Hommage à un homme de conviction, Philippe SEGUI

Au cours de la semaine qui vient de s’écouler, la vie de Philippe Séguin s’est figée en destin. L’aventure humaine finit toujours mal, en quelque sorte, puisque au bout du voyage, il y a la disparition. Même si, certains jugent qu’ils vont à la rencontre de la lumière. C’est possible.

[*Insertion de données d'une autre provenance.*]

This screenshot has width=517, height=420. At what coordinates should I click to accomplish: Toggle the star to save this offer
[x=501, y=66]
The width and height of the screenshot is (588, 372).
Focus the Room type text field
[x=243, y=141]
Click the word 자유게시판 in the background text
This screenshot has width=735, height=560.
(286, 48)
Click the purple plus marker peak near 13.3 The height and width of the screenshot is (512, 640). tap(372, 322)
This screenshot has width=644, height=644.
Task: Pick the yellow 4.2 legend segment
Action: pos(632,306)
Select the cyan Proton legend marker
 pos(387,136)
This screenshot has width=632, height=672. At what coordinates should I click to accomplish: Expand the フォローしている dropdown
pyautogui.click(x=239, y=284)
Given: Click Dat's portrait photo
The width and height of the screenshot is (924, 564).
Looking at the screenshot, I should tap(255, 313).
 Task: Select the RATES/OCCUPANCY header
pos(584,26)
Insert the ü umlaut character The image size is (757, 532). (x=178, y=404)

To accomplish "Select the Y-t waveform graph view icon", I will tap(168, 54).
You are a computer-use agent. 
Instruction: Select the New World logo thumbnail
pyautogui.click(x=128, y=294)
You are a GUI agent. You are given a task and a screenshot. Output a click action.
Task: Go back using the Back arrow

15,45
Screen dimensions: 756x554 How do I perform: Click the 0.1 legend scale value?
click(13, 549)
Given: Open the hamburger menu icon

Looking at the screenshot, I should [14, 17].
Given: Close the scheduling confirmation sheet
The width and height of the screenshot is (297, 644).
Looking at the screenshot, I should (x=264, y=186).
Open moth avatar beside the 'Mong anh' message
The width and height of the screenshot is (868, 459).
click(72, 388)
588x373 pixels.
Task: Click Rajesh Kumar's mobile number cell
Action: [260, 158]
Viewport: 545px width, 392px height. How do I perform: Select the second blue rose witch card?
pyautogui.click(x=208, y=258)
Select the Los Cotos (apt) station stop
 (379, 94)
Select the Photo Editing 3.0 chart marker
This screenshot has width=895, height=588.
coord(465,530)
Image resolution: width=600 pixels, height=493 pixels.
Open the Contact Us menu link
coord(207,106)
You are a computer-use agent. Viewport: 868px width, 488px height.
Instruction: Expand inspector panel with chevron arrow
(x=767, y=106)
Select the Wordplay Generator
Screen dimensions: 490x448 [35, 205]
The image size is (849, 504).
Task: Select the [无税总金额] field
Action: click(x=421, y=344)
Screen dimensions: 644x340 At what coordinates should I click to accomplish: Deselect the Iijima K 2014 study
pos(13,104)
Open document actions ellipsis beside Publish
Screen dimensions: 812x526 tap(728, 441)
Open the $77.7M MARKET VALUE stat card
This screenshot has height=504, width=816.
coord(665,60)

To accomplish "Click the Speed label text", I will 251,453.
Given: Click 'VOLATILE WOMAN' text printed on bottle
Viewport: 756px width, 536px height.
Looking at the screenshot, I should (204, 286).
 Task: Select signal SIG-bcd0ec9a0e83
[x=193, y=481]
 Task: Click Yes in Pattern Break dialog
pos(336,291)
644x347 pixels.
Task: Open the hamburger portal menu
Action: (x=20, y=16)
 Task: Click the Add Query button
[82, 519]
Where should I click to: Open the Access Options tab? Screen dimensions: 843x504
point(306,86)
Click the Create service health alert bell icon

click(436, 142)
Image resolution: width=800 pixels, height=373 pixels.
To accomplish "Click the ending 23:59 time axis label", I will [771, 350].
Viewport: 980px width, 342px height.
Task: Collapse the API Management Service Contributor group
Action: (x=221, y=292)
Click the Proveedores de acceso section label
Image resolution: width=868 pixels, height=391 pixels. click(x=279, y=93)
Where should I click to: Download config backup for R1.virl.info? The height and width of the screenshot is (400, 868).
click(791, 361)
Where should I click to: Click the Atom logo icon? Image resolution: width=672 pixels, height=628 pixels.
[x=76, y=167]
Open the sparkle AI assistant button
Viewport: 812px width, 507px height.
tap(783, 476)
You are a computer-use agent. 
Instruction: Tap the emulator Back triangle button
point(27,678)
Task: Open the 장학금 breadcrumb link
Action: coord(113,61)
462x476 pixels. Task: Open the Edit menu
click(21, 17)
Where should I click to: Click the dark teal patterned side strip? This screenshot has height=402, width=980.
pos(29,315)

J’ai été frappé par le destin humain et politique de cet homme qui est, au fond, toujours demeuré secret. Pour un homme politique, je dirai même qu’il est resté vertueux, probablement en raison de son attachement viscéral aux valeurs incarnées par le Général de Gaulle, lui, le petit Philippe, natif de Tunisie, pupille de la nation et orphelin à un très jeune âge. Mon ami Pascal Décaillet rappelait dans la matinale de Radio-cité à Genève que le petit garçon se vit remettre la médaille militaire en souvenir de son père, mort au champ d’honneur. Quel lourd destin à porter par des épaules si frêles… Il est vrai que l’enfant, devenu un solide adulte, s’est nettement rattrapé par la suite.

Derrière des dehors bourrus, colériques et intraitables, cet homme était, comme on dit, un grand tendre. Haut fonctionnaire, ayant intégré la Cour des comptes dont Jacques Chirac le fera, des décennies après, Premier Président, Philippe Séguin cherchera un père, sa vie durant. Son engagement politique avait quelque chose de religieux. Il se voulait avant tout un gaulliste social et sut faire école puisque le Premier Ministre, M. François Fillon, s’est développé dans son sillage. Et lui doit sa fibre sociale. Mais ce n’est pas le seul.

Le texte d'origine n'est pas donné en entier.